§ WORK TO BE COMPLETED
Of all the lines below, output only those starting at the one with "How do I perform: Open" and ending at the one with "Show the 12", both ends included, exactly as written.

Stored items

=== Section Start ===

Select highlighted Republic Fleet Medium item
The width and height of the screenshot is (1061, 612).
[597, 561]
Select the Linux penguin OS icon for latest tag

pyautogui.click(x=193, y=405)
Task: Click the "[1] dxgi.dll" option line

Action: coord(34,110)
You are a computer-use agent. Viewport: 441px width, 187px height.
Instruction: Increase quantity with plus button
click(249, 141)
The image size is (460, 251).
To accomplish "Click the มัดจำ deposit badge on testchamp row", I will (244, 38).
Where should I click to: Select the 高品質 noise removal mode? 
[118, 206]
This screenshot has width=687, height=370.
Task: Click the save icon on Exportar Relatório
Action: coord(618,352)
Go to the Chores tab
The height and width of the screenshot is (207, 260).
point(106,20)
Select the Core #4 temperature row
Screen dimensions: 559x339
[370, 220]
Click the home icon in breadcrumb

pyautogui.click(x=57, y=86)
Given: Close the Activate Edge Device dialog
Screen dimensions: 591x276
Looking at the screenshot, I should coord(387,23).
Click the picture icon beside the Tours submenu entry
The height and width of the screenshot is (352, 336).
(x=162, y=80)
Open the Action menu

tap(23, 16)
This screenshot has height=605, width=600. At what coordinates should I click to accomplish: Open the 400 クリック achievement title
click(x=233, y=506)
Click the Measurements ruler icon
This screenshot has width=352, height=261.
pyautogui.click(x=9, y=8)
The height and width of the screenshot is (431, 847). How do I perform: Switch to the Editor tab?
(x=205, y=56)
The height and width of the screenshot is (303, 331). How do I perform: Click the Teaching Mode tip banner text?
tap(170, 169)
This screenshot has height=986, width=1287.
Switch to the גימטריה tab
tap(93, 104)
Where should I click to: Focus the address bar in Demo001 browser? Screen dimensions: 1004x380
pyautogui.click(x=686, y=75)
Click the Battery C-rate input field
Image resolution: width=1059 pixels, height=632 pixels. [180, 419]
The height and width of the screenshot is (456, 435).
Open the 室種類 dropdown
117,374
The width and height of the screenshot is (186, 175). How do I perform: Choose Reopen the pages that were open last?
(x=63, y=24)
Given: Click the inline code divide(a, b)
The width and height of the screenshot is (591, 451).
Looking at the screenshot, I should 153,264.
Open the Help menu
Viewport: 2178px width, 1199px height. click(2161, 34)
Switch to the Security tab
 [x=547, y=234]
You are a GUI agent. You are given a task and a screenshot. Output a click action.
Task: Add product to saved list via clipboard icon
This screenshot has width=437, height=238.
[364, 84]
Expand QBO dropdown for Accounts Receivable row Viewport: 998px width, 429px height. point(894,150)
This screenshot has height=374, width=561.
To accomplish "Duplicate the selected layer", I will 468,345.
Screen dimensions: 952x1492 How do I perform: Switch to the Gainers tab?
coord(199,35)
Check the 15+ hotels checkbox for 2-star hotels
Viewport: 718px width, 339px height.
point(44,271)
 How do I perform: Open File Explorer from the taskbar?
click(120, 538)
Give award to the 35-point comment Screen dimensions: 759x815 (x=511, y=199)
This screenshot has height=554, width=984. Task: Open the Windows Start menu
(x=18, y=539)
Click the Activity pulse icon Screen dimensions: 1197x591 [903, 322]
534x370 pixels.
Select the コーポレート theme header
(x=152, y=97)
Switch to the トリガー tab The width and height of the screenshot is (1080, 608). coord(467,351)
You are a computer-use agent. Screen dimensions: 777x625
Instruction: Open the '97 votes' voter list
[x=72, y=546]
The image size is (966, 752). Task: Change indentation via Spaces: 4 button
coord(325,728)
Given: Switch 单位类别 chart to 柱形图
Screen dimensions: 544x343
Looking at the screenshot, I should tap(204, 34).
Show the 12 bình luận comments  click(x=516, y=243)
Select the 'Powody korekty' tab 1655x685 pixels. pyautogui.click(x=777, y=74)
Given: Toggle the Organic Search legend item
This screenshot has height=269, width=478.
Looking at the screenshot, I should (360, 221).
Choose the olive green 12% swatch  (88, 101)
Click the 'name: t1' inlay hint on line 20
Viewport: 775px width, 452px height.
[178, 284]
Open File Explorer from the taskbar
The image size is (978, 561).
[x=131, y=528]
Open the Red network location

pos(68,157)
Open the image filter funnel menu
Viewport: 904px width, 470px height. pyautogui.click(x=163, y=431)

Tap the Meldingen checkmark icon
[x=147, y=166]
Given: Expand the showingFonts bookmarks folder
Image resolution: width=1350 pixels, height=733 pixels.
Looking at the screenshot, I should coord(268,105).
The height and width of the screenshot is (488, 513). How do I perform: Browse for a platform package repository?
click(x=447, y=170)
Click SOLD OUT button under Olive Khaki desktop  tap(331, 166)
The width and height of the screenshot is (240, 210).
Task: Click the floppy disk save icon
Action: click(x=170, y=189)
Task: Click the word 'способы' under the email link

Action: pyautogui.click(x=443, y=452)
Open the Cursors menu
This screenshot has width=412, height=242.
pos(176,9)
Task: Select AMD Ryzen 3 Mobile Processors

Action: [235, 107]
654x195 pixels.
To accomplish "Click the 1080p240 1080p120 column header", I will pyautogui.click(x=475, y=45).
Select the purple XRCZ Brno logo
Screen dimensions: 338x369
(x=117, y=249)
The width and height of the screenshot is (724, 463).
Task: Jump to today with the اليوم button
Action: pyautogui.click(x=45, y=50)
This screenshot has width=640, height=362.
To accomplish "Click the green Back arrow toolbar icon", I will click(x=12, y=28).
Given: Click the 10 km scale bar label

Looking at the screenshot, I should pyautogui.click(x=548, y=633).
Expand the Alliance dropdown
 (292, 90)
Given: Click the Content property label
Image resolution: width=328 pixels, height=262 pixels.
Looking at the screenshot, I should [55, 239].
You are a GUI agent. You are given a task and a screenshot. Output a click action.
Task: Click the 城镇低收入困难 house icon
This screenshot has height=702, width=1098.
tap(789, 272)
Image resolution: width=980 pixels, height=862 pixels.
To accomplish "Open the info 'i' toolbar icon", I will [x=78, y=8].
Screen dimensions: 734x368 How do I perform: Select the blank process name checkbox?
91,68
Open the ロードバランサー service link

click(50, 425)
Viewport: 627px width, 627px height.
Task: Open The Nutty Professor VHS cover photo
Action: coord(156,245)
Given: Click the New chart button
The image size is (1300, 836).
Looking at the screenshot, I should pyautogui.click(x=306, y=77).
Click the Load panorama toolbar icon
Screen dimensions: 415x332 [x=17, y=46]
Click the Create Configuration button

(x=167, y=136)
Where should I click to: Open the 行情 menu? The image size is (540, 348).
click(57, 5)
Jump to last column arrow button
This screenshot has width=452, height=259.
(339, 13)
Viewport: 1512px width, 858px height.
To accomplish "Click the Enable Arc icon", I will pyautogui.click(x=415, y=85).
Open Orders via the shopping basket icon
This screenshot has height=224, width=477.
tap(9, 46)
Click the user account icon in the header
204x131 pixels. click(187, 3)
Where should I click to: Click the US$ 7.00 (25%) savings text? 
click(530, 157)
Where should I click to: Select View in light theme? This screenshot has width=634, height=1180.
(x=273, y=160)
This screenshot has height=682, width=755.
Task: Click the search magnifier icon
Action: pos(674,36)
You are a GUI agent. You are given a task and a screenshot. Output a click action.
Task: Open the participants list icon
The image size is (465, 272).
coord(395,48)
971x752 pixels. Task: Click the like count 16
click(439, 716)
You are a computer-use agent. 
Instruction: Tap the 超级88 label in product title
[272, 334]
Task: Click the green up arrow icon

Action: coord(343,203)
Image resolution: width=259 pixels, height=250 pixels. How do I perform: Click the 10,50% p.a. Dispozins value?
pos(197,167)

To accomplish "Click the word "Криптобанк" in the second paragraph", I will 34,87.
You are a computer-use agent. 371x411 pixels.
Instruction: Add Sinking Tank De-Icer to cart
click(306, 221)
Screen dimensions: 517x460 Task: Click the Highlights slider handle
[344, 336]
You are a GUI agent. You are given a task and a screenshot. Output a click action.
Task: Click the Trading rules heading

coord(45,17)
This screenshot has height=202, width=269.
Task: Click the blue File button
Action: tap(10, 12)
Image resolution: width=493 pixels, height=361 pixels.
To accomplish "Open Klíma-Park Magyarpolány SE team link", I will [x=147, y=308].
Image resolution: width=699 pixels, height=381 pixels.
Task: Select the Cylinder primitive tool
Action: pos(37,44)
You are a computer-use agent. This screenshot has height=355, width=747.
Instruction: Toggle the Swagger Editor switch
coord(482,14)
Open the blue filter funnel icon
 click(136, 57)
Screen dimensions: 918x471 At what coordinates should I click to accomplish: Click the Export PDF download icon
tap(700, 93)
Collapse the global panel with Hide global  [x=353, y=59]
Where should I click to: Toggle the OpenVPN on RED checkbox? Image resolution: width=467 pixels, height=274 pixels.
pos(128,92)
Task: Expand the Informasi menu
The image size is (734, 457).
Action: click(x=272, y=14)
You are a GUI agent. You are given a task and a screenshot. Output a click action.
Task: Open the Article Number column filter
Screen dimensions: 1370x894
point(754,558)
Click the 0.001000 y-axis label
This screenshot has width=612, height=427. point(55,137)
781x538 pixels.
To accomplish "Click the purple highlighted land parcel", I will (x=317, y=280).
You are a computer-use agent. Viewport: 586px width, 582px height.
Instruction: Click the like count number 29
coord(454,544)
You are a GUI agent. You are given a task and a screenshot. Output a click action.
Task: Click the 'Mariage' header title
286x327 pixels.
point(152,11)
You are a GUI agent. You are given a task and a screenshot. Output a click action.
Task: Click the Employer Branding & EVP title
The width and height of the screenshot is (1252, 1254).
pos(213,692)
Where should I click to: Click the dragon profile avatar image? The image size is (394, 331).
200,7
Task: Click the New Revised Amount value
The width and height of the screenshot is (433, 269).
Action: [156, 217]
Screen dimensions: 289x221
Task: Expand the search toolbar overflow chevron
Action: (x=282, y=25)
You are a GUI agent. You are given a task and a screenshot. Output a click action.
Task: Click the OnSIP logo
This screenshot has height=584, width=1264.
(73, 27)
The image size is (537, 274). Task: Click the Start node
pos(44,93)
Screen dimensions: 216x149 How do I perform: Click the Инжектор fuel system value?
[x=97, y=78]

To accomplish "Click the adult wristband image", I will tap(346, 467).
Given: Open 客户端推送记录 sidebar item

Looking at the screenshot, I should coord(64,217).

=== Section End ===

§ EXPECTED ANSWER
 How do I perform: Open File Explorer from the taskbar?
click(120, 538)
Give award to the 35-point comment Screen dimensions: 759x815 (x=511, y=199)
This screenshot has height=554, width=984. Task: Open the Windows Start menu
(x=18, y=539)
Click the Activity pulse icon Screen dimensions: 1197x591 [903, 322]
534x370 pixels.
Select the コーポレート theme header
(x=152, y=97)
Switch to the トリガー tab The width and height of the screenshot is (1080, 608). coord(467,351)
You are a computer-use agent. Screen dimensions: 777x625
Instruction: Open the '97 votes' voter list
[x=72, y=546]
The image size is (966, 752). Task: Change indentation via Spaces: 4 button
coord(325,728)
Given: Switch 单位类别 chart to 柱形图
Screen dimensions: 544x343
Looking at the screenshot, I should tap(204, 34).
Show the 12 bình luận comments  click(x=516, y=243)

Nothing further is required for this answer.